ID: 1141741 • Letter: 1

Question

1. An individuals demand curve:

a. represents the various quantities that a consumer is willing to purchase of a good at various price levels.

b. is derived from an individual's indifference curve map.

c. will shift if preferences, prices of other goods, or income change.

d. all of these answers are correct.  

2. Elasticity measures:

a. The slope of a demand curve.

b. The inverse of the slope of a demand curve.

c. The percentage change in one variable in response to a one percentage increase in another variable.

d. The percentage change in one variable in response to a change in another variable.

3. Which of the following statements with regard to the substitution effect of a price change is false?  

a. It is represented by a shift from one indifference curve to another.

b. It involves an increase in the quantity demanded of one good when its price falls.

c. It results from a change in the relative price of a good while holding satisfaction constant.

d. None of the above.

4. The income effect of a price change:

a. reflects the change in an individual’s real income as a result of a change in the price of the good.

b.  is shown by a movement from one indifference curve to another.

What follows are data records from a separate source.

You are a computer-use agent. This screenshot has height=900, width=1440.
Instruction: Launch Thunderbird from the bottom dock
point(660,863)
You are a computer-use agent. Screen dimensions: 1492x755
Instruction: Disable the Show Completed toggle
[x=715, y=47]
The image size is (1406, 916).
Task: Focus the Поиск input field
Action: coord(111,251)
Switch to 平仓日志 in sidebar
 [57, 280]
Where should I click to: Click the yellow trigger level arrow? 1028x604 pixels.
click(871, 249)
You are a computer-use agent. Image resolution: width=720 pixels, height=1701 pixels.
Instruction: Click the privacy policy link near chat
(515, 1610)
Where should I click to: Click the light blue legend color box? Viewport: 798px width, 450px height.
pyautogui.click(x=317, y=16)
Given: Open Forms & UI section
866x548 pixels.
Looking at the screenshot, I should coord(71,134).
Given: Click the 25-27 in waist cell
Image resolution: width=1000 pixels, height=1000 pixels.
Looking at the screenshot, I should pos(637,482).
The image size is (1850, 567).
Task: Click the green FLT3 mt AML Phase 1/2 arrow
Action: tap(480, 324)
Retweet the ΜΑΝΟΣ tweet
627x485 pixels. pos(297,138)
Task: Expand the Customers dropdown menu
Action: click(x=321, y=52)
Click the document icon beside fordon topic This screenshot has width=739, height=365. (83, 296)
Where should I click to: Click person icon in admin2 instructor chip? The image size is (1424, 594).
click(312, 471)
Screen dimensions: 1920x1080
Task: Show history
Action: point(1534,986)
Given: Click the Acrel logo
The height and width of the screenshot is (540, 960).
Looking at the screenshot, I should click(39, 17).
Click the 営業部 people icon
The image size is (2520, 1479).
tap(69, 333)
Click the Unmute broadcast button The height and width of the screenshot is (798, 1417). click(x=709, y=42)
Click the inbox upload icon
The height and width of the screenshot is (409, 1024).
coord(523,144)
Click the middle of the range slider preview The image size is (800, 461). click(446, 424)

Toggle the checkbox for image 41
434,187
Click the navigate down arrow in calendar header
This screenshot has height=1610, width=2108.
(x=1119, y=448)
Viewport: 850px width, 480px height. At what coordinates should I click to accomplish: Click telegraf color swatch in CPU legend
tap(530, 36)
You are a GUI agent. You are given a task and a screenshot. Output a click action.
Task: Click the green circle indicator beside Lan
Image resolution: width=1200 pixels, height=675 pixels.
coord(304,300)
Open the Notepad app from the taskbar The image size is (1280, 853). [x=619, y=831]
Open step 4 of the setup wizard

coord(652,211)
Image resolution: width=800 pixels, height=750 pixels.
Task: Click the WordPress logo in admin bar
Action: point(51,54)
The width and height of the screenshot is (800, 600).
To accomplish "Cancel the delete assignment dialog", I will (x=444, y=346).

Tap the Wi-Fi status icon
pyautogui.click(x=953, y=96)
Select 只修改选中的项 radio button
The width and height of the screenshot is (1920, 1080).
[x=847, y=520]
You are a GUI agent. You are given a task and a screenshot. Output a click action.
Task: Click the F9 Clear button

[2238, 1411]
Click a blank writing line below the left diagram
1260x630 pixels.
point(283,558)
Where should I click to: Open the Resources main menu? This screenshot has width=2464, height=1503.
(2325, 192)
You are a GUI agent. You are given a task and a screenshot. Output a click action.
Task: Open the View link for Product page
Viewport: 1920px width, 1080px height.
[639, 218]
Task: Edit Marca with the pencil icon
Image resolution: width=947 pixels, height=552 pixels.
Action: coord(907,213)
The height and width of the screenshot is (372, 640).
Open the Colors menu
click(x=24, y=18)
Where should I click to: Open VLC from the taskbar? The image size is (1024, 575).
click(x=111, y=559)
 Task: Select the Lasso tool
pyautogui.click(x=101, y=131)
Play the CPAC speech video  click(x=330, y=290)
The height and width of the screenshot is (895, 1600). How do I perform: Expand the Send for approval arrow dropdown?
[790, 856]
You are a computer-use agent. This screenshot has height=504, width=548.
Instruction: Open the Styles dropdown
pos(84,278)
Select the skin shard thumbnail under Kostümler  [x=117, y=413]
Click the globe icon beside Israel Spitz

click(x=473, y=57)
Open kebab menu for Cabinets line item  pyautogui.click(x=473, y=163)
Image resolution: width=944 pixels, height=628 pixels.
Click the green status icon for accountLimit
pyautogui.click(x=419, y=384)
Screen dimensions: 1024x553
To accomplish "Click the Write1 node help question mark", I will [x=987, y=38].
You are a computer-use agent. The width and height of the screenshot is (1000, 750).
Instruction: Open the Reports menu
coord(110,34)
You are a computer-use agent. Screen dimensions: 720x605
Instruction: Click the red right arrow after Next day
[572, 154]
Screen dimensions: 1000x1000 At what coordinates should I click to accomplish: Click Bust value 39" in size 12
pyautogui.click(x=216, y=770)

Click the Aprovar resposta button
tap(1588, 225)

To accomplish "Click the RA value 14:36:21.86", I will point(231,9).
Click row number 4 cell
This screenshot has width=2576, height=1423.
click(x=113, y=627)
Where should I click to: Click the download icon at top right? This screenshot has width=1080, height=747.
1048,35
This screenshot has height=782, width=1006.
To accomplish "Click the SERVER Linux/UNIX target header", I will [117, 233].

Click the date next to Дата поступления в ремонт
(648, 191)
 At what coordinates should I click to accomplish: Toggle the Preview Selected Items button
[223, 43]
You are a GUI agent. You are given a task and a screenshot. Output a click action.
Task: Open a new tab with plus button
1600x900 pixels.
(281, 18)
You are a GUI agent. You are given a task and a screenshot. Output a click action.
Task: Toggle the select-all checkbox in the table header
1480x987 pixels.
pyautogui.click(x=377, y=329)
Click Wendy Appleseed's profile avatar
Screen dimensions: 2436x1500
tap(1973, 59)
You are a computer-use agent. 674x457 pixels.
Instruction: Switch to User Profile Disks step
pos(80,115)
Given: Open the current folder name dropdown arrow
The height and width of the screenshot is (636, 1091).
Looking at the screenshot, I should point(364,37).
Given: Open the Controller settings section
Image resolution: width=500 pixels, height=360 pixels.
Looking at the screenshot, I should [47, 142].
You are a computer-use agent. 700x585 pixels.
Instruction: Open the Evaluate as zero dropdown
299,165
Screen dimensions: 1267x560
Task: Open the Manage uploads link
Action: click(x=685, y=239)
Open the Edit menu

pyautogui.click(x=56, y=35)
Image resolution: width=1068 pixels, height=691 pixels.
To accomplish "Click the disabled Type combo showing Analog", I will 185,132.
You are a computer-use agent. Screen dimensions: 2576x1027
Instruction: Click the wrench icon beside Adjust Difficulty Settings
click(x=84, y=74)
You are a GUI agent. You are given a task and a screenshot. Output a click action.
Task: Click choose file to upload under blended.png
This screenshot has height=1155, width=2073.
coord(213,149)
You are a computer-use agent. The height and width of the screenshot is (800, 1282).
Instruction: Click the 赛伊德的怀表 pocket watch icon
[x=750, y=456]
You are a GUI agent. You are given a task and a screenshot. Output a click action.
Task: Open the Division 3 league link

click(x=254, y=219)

c.  reinforces the substitution effect for a normal good.

d.  all of the above.

5. For an inferior good, the income and substitution effects:

a. Work together.

b. Work againsts each other.

c. Can work together or in opposition to each other depending upon their relative magnitudes.

d. Always exactly cancel each other.

Explanation / Answer

Ans. These are interesting MCQs , Let's start answering them :

1) d ) All of these answers are Correct - Because Demand Curve surely represents the various quantities that the consumer is willing to buy at different price , Several Factors determine a Shift in Demand Curve like Income , Preference etc and Demand Curve can also be Derived from Indifference Curves.

2) c ) A percentage change in one variable in response to one percent change in other Variable - Because we know that Elasticity shows the % change in One Variable because of % change in other variable. Here , Percentage word is very essential.

3) b ) It involves an increase in the Quantity Demanded of One Good when it's Prices falls. This statement is false because substitution effect does not deal with the Change in Price of Own Good , rather it deals with change in Price of Relative Goods.

4) d) All of the above options are correct. Income effect do effect the change in Real income of a consumer when Price for a good changes and it can be shown by a Shift in the Indifference Curve too. Income effect also reinforces the Substitution Effect in case of a Normal Good.

5) b ) Always work against Each Other. In case of Inferior Goods , Both income effect and substitution effect works against each other because Substitute effect will work the same ie Consumer would substitute for the Good whose price have decreased but In Case of Income effect , An Increase in Real income of the Consumer , would induce the Consumer to buy Less Inferior Goods.